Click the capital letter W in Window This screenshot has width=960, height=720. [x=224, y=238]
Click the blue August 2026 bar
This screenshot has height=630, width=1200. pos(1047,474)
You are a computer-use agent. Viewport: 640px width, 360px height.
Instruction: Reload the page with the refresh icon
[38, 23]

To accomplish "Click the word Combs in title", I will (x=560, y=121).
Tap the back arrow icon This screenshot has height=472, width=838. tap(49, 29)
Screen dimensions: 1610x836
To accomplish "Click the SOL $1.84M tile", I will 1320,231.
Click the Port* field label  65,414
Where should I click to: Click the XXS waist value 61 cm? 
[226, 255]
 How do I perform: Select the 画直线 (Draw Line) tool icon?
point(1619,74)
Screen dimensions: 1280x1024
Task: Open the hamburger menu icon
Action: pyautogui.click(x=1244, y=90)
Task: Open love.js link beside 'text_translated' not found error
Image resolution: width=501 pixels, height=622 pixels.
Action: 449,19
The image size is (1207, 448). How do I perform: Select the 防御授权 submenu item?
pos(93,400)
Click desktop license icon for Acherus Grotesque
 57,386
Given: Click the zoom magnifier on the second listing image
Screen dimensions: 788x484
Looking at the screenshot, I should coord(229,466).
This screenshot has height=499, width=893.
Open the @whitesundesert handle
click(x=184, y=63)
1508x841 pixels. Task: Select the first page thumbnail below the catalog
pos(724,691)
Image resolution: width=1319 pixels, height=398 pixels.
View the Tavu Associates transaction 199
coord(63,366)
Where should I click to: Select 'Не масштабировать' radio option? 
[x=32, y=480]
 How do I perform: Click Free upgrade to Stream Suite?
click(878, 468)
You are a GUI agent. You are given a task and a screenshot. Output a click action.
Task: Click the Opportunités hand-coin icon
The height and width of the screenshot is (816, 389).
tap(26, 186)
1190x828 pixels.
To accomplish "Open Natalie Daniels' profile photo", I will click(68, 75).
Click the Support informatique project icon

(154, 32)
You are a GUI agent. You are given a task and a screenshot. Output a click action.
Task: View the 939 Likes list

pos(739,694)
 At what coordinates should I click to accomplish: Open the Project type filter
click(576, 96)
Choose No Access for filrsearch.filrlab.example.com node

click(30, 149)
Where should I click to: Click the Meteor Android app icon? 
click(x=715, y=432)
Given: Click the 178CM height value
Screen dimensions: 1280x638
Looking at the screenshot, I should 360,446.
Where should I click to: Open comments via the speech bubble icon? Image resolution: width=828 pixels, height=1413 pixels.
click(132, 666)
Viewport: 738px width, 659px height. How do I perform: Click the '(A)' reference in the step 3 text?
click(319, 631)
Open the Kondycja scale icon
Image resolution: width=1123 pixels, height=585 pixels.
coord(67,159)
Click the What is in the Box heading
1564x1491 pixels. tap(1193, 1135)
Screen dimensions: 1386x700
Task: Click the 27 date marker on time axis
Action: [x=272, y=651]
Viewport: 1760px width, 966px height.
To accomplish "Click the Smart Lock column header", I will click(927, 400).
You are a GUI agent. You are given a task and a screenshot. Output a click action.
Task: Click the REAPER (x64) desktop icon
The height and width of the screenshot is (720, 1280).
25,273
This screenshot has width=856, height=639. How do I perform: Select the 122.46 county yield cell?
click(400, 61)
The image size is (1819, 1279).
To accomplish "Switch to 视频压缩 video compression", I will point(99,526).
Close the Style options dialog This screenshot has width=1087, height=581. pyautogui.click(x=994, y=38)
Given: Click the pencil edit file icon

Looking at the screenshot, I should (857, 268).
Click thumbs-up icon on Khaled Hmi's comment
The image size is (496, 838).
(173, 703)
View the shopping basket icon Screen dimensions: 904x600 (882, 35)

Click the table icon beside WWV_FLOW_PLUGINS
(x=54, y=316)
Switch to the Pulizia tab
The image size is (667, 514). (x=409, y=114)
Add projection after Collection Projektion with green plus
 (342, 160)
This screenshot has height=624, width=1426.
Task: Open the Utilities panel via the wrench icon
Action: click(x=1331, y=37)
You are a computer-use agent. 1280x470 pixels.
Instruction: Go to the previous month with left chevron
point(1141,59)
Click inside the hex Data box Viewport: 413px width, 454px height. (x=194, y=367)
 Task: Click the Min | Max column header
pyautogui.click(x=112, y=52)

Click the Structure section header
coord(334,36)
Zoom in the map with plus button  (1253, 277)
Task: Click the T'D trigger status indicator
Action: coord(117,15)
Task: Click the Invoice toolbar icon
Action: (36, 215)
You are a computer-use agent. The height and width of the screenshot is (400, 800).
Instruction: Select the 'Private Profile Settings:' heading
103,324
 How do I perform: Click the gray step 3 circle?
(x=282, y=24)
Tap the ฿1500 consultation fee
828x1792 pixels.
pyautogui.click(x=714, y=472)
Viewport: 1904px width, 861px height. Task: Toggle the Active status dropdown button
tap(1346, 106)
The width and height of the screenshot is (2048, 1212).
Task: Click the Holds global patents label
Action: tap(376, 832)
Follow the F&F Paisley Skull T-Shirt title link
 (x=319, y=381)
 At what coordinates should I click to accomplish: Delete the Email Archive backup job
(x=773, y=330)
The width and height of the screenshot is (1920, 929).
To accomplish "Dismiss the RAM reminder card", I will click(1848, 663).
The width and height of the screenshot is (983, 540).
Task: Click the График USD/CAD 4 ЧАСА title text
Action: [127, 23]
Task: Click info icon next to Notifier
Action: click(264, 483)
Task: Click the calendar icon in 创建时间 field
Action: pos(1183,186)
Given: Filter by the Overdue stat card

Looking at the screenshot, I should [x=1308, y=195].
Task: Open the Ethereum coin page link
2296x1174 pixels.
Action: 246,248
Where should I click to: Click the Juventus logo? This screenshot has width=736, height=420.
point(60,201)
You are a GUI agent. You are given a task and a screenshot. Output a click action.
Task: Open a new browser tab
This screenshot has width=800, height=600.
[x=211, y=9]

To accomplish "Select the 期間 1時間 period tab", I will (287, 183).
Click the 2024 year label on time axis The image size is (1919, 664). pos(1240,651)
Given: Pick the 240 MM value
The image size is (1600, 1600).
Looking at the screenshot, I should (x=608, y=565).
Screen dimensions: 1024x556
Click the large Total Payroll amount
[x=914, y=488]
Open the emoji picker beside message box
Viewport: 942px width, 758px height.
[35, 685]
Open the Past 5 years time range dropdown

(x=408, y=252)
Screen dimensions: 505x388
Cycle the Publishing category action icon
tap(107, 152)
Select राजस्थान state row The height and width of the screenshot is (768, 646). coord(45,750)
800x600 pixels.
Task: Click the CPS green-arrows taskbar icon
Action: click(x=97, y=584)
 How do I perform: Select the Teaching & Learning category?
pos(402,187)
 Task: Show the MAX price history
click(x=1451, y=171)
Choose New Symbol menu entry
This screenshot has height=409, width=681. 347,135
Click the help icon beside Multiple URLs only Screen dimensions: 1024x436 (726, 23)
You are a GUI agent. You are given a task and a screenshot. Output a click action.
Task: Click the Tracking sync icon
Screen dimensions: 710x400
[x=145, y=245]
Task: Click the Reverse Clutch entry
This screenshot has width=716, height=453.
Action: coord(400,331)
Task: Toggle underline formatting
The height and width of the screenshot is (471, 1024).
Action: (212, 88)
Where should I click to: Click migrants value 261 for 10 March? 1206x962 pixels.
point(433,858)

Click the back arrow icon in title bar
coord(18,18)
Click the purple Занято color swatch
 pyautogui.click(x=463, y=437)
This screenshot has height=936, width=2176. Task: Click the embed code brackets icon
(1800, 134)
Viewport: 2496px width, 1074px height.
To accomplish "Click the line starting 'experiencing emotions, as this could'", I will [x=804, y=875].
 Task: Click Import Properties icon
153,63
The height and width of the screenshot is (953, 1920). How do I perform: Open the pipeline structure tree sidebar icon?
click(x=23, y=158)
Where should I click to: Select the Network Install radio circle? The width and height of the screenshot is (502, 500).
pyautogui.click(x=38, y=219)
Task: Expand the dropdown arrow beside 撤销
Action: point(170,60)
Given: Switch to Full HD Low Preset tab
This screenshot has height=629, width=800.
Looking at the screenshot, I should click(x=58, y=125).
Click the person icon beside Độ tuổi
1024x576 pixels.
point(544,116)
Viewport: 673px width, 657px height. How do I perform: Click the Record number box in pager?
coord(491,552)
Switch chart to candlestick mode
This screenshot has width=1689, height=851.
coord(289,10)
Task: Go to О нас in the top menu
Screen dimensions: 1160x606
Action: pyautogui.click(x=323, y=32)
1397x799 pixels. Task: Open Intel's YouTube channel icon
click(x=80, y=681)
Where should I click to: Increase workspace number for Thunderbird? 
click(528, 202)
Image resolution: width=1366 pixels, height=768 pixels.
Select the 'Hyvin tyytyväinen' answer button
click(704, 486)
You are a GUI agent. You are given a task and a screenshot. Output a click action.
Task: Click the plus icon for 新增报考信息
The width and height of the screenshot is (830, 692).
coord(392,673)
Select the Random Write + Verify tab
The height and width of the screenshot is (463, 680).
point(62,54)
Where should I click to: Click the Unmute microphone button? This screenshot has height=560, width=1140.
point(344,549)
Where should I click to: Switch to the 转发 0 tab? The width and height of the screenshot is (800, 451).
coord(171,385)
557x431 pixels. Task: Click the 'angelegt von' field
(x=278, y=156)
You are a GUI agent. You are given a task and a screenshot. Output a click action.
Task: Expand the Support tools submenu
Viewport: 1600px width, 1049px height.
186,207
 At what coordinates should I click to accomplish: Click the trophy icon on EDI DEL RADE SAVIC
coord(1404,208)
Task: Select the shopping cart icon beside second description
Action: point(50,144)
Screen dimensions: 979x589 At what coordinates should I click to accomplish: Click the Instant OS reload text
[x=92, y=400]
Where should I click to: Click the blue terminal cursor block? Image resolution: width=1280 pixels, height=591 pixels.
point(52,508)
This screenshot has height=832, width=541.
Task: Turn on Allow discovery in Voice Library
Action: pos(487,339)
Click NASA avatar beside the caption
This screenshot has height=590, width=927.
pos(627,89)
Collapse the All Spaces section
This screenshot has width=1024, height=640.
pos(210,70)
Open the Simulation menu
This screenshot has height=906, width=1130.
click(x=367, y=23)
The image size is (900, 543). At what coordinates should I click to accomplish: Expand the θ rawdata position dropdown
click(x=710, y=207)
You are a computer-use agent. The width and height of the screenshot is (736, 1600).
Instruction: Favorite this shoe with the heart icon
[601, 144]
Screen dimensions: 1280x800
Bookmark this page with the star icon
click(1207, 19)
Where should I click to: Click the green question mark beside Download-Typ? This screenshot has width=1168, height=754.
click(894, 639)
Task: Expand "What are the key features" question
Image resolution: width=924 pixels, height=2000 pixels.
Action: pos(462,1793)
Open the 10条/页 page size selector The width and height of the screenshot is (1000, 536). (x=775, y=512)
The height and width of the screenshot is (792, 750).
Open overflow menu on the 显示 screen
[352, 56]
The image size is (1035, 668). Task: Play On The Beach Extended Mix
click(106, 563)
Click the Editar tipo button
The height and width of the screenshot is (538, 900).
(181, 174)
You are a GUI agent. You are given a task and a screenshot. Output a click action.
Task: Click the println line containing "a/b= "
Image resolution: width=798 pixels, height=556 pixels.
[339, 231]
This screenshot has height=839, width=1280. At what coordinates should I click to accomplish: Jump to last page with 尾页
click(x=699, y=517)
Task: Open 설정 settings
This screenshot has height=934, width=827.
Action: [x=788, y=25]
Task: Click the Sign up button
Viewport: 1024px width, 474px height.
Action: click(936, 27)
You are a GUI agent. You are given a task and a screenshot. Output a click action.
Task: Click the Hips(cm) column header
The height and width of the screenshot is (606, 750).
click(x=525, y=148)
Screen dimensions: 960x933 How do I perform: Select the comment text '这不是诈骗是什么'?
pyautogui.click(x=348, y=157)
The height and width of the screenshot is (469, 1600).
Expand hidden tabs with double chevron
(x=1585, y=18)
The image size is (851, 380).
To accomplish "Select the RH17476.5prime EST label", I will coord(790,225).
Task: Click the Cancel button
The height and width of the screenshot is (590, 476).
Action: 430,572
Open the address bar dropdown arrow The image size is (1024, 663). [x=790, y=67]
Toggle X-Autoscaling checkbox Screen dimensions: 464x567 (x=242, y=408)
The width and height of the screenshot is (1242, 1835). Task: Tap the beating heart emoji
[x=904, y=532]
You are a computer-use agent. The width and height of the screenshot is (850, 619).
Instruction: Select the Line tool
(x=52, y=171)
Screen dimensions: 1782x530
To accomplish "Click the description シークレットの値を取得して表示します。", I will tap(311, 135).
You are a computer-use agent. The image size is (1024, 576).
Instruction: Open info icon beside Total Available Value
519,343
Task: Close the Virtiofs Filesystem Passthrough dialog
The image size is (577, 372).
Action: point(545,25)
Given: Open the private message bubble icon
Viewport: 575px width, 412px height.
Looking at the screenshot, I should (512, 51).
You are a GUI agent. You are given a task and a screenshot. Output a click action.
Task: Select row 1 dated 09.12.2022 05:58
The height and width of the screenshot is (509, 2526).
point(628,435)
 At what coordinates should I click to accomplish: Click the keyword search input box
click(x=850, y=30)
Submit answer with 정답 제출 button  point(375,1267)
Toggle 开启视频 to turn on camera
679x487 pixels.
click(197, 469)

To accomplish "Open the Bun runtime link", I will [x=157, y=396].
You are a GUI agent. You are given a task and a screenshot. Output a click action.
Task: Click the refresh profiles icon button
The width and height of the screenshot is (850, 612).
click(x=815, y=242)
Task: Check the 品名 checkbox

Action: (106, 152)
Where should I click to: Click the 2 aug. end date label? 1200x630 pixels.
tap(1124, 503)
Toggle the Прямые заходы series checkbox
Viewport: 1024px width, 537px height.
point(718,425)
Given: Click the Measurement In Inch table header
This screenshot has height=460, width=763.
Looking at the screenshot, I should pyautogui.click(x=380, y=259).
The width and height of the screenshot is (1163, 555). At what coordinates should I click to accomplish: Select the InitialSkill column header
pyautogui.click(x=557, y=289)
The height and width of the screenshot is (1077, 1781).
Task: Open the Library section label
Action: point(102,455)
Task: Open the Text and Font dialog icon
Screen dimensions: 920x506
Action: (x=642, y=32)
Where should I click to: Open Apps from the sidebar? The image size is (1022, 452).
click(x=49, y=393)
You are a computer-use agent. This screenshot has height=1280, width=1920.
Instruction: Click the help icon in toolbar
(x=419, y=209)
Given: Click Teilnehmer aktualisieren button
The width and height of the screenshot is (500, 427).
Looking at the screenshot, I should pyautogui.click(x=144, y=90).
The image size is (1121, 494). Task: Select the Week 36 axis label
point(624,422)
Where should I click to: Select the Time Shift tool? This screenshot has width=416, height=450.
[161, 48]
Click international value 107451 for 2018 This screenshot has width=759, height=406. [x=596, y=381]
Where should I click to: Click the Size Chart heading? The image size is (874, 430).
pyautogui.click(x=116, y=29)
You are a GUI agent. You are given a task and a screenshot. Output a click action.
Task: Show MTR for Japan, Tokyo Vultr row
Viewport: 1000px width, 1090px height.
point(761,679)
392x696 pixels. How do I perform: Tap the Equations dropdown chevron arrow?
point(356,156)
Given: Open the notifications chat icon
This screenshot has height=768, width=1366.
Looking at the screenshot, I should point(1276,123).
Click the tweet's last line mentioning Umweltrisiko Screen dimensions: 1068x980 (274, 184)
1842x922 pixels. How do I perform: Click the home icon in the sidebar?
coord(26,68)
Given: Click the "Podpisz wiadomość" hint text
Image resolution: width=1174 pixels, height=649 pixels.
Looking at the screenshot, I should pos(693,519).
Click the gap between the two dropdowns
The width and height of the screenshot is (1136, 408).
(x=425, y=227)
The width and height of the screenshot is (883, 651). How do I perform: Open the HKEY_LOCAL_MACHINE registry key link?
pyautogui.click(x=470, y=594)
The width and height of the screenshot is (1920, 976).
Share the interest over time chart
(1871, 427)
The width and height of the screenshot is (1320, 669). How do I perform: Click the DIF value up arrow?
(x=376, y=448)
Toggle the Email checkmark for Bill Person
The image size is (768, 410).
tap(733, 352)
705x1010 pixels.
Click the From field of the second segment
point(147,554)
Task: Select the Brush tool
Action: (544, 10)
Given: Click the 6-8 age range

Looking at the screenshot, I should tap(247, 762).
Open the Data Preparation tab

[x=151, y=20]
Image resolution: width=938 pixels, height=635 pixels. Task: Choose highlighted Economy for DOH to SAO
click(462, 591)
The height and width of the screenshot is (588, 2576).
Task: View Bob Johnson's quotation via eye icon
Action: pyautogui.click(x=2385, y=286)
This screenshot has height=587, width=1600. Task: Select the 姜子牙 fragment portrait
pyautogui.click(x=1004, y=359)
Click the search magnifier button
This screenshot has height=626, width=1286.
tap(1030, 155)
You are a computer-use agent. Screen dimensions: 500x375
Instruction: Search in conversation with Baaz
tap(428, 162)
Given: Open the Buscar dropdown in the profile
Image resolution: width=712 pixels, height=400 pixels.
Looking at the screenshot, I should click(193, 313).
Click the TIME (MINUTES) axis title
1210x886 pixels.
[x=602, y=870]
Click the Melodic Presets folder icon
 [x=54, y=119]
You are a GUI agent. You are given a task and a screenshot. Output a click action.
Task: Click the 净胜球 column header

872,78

━━━━━━━━━━━━━━━━━━━━

- WHAT YOU ARE ASKED TO DO
What are the lines above that hold the string "dialog"? Copy them.

- EXERCISE OUTPUT
Close the Style options dialog This screenshot has width=1087, height=581. pyautogui.click(x=994, y=38)
Task: Close the Virtiofs Filesystem Passthrough dialog
Task: Open the Text and Font dialog icon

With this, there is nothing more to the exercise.